I do not believe the disclosure of some of the information would prejudice the privacy of the individuals, since it concerns information that would have been known to the Applicant as the complainants’ employer at the time. As well, the complainants could not have had an expectation of confidentiality when the complaints were made since they signed the waivers, as discussed above. Nonetheless, the contact information and dates of birth are private and do not relate to the substance of the complaints.

3. Would disclosure prejudice the public authority’s information gathering
capacity (e.g. as a regulator)?

The disclosure would not prejudice the public authority’s information gathering capacity as a regulator of medical practitioners. The Department is authorized by law to gather information on medical practitioners, and complainants are routinely informed, by means of the waiver on the complaint form, of the fact that their information will be shared with the person or facility against whom a complaint is raised. Disclosure is therefore the norm and cannot be said to risk impeding the future information gathering capacity of the Department.

4. Has the information “expired”

Some of the complainants’ personal information has likely expired, since I understand two of the individuals have left the Cayman Islands, and some of the contact information relates to their Cayman Islands address or contact numbers. However, some of the contact information and the dates of birth may remain current.

5. Is the information required for the fair determination of someone’s rights?

It seems to me that the information should have been disclosed to the Applicant at the time his complaint was being considered by the Department, in accordance with the waiver signed by the complainants. Although the consideration of the complaint by the Department is no longer ongoing, the names of the complainants and the actual complaints may be required to allow the Applicant a full evaluation of the context within which the complaints were made, and to protect his rights to a fair defense under the rules of Natural Justice.

4 See the ICO’s guidance document for Information Managers on the exemption relating to personal information: http://www.infocomm.ky/images/IM%20Seminars%20Series%20II%20Personal%20Information%20Handout%20-%20June%202013.pdf

6. Would the social context render disclosure reasonable?

As the Department has stated, the complaints were made by employees about their, then, employer who is also the Applicant. As their former employer, the Applicant will likely already have access to some of the personal information of the complainants.

7. Is there any suggestion of procedural irregularities or wrongdoing?

There is a suggestion of procedural irregularities and wrongdoing in the way the HRC handled its investigation and decision-making process in relation to the complaints, which is explained in the Applicant’s submission. The personal information of the complainants is relevant to this since the Applicant must be able to fully understand the context of the complaints made against him, including who made them. For the sake of proportionality this would require the disclosure of the complaints as well as the names of the complainants, but not their contact information or dates of birth.

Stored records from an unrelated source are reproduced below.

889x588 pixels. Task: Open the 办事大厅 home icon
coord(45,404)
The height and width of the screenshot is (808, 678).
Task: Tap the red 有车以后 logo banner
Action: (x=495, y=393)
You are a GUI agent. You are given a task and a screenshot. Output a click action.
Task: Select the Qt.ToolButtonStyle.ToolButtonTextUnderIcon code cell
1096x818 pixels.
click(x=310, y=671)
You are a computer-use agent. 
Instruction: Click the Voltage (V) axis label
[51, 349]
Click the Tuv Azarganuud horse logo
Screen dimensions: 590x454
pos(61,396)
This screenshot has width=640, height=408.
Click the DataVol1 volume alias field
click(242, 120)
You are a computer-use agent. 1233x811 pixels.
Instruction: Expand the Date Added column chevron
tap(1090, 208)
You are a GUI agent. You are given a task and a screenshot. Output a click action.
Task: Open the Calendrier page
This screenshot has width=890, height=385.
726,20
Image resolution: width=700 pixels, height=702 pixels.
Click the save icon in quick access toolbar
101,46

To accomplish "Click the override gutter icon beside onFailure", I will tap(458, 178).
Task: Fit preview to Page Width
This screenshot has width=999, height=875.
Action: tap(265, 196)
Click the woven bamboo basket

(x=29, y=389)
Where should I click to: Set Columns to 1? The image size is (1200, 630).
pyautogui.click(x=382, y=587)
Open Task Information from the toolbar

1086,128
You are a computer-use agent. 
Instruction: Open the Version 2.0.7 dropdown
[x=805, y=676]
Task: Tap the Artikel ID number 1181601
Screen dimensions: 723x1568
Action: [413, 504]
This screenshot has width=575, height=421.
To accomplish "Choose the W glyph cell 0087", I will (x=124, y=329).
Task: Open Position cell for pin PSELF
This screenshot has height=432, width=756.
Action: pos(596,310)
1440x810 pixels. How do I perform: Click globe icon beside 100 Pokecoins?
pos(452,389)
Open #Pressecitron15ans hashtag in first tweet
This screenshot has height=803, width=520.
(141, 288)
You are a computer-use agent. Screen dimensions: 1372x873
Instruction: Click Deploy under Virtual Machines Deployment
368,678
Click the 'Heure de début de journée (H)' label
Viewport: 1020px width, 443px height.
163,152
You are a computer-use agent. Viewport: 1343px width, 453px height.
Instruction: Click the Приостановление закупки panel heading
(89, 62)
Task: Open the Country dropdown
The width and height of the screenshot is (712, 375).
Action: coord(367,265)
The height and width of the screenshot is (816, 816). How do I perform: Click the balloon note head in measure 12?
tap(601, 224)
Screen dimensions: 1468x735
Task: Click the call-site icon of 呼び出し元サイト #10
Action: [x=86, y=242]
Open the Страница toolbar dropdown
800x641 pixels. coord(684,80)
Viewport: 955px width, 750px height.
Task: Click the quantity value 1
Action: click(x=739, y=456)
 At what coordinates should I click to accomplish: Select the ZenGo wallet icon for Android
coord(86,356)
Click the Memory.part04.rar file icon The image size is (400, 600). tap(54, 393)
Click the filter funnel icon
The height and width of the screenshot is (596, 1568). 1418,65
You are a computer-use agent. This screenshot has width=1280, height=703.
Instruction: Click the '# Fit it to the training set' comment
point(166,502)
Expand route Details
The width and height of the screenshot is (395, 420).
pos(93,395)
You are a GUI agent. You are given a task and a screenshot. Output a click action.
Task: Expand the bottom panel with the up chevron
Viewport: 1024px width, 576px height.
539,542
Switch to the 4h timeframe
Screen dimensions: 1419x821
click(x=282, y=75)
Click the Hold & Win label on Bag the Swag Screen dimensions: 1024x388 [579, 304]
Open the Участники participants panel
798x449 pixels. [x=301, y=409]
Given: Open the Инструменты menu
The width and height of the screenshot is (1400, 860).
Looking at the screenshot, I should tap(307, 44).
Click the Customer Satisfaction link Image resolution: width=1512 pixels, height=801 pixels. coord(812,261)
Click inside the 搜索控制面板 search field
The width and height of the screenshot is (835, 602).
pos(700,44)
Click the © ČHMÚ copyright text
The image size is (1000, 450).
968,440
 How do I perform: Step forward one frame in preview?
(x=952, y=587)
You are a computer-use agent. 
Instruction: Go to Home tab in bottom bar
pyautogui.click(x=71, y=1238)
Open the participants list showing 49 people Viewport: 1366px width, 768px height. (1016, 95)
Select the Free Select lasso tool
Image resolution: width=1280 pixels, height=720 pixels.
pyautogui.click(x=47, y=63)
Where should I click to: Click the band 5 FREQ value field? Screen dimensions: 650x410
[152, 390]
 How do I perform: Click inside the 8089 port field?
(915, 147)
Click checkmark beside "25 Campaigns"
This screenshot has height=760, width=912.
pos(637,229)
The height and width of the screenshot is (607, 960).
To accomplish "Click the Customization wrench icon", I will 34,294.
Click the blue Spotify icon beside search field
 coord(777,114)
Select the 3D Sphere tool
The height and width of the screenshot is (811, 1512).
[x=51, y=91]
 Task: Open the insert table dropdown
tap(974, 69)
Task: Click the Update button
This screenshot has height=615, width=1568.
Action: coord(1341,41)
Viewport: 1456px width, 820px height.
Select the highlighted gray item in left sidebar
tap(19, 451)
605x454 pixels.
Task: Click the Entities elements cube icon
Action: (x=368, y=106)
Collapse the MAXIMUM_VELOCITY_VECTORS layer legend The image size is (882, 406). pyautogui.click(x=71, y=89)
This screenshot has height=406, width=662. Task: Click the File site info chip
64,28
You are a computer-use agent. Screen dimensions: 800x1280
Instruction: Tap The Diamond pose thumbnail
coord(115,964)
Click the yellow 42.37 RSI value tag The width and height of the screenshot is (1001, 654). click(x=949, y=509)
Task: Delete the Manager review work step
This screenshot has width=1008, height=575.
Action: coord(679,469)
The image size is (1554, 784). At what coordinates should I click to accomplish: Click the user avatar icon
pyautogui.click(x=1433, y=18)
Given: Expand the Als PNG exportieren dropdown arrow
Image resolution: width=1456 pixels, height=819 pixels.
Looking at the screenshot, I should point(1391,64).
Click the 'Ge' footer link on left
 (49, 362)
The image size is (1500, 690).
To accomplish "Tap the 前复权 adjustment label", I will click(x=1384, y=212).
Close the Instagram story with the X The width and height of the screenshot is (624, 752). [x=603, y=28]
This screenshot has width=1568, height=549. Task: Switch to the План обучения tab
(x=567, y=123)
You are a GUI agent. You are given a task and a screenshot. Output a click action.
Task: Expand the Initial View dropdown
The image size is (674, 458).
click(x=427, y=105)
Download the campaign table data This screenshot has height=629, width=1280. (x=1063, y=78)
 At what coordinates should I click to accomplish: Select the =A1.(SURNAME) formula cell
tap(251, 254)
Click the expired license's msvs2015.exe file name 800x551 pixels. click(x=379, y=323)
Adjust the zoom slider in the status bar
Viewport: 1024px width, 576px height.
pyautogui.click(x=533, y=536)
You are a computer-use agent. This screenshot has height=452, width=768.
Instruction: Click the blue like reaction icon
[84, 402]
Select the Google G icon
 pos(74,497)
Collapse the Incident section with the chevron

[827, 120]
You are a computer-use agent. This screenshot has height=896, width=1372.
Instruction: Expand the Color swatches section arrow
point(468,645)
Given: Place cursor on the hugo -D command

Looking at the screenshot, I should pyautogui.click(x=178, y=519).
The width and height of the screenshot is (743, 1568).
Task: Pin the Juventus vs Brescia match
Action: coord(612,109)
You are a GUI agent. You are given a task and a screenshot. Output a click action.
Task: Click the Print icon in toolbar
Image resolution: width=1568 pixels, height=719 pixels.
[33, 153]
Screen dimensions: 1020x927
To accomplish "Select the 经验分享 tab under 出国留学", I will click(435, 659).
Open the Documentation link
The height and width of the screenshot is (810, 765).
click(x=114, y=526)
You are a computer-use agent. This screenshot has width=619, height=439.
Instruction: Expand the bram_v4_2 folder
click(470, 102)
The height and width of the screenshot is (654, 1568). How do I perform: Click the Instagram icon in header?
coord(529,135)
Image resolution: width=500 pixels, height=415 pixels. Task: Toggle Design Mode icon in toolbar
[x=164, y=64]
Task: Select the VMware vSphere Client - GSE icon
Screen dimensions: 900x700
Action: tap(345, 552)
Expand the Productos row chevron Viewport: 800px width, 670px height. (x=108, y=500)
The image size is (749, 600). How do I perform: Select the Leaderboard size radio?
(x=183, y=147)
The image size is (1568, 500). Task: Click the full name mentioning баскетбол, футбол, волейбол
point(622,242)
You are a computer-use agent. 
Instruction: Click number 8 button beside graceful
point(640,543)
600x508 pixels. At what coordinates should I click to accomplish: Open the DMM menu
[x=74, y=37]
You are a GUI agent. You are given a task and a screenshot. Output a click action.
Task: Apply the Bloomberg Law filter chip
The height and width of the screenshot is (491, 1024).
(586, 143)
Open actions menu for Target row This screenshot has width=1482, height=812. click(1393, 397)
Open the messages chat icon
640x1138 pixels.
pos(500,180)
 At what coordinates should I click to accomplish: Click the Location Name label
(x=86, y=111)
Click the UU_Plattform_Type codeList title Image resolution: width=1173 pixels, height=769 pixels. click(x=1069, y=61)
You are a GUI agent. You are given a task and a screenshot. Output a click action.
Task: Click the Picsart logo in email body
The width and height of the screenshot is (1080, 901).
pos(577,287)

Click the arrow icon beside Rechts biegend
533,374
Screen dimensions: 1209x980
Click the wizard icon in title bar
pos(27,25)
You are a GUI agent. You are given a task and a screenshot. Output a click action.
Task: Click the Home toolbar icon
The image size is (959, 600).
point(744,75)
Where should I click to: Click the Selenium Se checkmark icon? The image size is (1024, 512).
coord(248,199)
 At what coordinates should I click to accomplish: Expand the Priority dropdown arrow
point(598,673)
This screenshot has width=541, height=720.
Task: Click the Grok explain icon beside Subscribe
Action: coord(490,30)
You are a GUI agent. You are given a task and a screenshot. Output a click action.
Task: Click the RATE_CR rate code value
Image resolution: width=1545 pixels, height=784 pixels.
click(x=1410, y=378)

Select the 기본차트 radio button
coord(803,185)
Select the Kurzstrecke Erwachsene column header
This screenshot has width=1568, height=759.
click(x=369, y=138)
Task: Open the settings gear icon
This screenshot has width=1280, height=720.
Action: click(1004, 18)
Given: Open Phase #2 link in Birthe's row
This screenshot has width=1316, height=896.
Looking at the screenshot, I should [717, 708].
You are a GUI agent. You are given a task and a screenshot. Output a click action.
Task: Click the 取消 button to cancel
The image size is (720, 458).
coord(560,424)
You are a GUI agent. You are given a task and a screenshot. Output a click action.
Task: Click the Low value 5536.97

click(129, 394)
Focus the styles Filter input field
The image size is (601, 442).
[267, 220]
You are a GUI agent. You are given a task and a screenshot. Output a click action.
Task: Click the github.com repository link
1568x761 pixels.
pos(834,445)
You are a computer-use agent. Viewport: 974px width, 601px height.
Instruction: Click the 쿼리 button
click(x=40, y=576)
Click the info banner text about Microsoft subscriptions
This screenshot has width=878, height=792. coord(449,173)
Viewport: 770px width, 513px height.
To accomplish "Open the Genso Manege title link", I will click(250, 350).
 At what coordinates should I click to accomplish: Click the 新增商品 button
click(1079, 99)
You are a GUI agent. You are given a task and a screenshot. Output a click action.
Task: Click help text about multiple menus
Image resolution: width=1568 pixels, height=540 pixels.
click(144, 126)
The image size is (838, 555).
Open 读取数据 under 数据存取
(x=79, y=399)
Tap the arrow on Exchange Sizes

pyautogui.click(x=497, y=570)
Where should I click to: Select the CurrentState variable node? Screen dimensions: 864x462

[55] For these reasons, in the circumstances of this case I conclude that it would not be unreasonable to disclose the full complaint information and the names of the complainants contained in the responsive records, while keeping the contact information and dates of birth of the complainants withheld.

[56] For the sake of completeness, I want to mention that some of the information in the emails, and to a lesser degree on the complaint forms, relates to HRC staff members who dealt with the complaints in their official capacities. Since that information belongs to public officers acting in their official, work-related roles, it is not considered personal information under the Law, as it is caught by the exception in subsection (i) of the definition of “personal information” already provided above.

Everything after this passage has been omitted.